Teams can backdate the disabled-list assignments of injured players to a date 10 days prior to the season opener. If that were to happen in Jeter's case, he would be eligible to be activated after being out the first five days (four games) of the season.
Jeter, 38, had a cortisone injection in his surgically repaired left ankle on Wednesday and is expected to be unable to play for at least a few days, though he said on Thursday that if this were the regular season, he'd fight to be in the lineup.
"If it ain't broke, you can play," Jeter said. "So yeah, if I had to play, I would play."
Cashman said that "it's possible" Jeter will be ready for Opening Day. Jeter said that he believes the injection has helped the general soreness he felt near the front of the ankle, and that he has been assured what he is experiencing is normal.
"I wouldn't call it a setback," Jeter said. "It's what's supposed to happen. That's what I've been told. The last couple of days I talked to the doc, and he said it's supposed to happen. It's all normal. Everything is fine. Ligaments, bone, everything is perfect.
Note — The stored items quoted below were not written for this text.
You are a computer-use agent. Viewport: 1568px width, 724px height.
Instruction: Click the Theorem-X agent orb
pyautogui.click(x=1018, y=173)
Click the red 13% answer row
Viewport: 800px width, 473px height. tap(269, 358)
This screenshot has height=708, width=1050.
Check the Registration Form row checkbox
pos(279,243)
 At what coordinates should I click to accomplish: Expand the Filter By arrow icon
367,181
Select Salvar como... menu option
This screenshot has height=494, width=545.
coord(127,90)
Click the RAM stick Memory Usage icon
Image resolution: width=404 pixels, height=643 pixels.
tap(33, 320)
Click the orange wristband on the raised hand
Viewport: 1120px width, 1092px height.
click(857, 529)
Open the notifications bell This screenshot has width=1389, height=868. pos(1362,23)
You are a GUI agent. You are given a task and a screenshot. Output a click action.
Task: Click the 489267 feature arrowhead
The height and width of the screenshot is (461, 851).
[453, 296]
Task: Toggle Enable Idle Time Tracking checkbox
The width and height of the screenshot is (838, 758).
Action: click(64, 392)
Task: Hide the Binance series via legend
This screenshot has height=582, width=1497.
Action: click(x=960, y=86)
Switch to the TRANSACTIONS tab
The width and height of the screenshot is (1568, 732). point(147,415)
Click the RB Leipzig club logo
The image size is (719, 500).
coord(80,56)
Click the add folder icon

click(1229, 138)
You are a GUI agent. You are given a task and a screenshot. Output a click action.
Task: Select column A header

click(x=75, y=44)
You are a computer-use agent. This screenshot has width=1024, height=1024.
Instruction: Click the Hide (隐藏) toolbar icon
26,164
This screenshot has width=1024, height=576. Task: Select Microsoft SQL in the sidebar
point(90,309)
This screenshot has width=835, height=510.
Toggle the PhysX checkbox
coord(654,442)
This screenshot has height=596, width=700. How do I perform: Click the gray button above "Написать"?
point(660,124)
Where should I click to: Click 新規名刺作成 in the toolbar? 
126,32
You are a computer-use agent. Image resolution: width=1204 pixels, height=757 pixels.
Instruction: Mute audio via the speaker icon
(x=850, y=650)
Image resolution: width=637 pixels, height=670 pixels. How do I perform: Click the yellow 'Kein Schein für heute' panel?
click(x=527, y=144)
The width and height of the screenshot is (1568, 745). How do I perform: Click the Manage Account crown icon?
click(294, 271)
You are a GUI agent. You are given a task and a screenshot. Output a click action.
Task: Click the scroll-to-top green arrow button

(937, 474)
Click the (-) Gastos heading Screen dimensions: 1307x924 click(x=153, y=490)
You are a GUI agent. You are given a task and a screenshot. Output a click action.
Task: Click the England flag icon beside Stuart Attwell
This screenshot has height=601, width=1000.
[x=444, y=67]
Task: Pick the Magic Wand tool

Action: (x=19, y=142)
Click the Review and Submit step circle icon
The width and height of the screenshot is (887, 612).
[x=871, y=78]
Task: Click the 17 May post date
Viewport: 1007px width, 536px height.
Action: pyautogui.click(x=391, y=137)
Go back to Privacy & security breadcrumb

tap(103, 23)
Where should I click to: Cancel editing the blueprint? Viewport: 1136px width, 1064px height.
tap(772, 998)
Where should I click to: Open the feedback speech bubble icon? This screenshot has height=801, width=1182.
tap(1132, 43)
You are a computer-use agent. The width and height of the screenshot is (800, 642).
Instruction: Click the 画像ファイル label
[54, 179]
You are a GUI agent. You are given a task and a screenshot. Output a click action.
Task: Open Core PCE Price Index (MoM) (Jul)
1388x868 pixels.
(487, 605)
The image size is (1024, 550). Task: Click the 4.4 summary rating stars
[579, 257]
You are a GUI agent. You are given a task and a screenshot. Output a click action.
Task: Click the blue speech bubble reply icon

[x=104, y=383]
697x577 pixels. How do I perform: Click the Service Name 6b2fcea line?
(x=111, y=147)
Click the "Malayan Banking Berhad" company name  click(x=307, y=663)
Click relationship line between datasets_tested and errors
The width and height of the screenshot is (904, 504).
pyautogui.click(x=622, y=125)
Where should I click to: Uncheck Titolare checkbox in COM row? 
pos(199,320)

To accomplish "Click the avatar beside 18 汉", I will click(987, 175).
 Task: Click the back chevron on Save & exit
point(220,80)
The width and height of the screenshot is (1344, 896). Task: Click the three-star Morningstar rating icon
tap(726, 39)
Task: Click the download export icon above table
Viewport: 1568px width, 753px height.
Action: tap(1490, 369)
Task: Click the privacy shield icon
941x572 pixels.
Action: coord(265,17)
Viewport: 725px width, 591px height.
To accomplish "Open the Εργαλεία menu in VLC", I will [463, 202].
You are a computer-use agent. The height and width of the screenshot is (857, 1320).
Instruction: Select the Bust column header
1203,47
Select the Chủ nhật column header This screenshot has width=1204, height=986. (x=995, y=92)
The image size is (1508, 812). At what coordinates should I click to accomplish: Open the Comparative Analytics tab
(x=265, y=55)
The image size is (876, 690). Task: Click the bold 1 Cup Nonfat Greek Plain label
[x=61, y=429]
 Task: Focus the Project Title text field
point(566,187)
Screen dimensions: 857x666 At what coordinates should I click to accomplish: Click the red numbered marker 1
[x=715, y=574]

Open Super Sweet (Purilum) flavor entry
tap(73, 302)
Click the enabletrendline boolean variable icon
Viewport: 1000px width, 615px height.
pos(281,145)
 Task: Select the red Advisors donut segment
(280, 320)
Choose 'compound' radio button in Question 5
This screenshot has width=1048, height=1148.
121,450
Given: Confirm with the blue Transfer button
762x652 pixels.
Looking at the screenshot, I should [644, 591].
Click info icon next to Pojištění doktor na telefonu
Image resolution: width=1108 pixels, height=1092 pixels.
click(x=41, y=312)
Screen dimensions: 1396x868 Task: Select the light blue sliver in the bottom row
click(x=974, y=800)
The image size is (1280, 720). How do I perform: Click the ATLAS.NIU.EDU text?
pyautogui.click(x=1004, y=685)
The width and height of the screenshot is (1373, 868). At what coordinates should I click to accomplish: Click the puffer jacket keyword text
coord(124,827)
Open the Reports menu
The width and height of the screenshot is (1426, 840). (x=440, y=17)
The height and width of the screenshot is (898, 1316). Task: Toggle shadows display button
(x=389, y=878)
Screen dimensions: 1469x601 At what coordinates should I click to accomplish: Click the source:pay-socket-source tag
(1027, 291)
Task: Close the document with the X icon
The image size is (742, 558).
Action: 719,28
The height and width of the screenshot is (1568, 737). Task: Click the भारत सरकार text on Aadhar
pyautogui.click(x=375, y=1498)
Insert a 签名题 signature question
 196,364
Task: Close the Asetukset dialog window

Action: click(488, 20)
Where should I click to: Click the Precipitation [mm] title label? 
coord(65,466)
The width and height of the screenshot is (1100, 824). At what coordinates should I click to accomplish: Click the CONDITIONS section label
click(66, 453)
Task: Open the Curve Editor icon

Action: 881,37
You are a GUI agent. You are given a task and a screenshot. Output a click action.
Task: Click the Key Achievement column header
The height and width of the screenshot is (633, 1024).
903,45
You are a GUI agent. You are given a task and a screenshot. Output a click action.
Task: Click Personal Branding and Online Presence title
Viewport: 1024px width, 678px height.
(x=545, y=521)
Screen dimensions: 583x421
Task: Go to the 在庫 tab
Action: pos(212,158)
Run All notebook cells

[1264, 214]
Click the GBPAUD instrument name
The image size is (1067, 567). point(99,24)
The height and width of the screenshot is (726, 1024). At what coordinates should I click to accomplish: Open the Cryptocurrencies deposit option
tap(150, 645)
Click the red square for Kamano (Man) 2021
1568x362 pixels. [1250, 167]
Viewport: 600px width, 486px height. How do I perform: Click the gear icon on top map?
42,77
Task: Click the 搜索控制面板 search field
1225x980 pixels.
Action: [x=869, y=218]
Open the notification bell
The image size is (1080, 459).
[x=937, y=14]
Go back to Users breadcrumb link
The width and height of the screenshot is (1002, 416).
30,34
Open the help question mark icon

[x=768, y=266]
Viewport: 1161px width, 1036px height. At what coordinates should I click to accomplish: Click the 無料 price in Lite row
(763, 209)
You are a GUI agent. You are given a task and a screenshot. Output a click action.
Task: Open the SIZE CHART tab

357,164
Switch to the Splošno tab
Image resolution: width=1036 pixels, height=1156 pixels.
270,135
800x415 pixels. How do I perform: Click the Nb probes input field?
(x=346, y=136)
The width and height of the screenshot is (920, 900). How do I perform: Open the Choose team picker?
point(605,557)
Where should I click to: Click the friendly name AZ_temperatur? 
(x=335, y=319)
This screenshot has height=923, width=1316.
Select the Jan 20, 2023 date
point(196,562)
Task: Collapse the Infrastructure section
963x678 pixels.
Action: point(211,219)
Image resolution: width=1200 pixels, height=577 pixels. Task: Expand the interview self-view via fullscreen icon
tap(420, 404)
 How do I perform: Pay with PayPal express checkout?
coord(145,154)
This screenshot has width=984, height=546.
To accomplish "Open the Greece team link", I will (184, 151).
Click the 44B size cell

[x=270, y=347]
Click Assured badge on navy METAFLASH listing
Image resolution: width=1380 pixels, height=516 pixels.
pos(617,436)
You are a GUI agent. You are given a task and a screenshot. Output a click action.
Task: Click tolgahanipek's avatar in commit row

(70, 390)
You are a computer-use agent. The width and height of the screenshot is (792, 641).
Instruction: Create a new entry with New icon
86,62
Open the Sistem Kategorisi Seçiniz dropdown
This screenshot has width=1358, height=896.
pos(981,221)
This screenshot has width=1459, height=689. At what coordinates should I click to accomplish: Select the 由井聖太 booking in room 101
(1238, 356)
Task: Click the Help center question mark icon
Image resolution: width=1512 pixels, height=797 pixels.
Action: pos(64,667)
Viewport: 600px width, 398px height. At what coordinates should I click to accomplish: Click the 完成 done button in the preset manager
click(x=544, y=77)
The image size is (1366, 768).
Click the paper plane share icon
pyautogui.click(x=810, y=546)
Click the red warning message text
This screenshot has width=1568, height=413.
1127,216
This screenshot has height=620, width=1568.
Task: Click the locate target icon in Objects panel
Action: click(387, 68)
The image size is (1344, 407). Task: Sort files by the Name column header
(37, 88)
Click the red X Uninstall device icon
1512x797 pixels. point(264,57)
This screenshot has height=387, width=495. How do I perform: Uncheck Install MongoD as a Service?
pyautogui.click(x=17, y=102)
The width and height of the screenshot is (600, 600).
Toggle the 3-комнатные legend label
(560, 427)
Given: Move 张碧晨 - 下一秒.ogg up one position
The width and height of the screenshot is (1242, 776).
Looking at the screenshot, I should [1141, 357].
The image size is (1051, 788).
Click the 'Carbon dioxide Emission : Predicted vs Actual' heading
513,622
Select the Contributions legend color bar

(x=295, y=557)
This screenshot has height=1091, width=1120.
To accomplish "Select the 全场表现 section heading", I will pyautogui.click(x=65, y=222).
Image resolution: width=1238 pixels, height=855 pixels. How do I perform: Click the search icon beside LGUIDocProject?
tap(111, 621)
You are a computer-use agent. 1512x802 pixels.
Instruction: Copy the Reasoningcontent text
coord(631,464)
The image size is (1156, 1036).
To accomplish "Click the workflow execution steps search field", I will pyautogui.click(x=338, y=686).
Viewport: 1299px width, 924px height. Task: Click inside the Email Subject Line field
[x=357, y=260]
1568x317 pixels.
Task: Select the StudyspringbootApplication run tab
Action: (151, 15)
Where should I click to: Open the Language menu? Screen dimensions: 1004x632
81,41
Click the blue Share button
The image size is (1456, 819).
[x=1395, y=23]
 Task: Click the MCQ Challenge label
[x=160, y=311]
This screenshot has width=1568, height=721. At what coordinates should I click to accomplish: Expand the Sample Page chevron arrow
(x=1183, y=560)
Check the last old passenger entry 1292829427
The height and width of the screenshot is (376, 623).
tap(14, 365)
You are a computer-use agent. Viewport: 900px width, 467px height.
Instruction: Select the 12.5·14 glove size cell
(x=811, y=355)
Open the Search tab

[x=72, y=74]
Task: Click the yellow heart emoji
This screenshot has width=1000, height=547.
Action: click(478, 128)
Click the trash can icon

It's just, that's what happens after you have surgery."
Jeter said that "nothing has changed" regarding his intention to be in the Yankees' lineup on April 1, when the club opens the regular season against the Red Sox at Yankee Stadium.
"That's our hope," manager Joe Girardi said. "I think what happens in the next week or so is going to determine that, but our hope is that we can get him out [Friday], go through some work, and he feels good.
Jeter said he believes he will be back on the field for baseball activities on Friday and said that he does not necessarily need to play nine full innings in Florida -- something he has yet to do -- just to prove he will be able to do it in New York.
"Five innings, nine innings, I don't think it really makes a difference," Jeter said. "If you're out there, you can play nine innings. It's not like in the sixth inning you start getting tired.
"It's not basketball or running around a track. It's baseball. I don't think I've played nine innings in a Spring Training game in years, anyway, so I don't really think that makes a difference."
The Yankees have not had an Opening Day without Jeter at shortstop since 2001, when Luis Sojo filled in while Jeter mended a strained quadriceps on the disabled list. Jeter said that he would be disappointed if he is forced to miss this season's opener.
"Of course. I'm disappointed whenever I don't play," Jeter said. "You guys know that. My job is to try and be ready on Opening Day, and that's what I'm going to continue to do."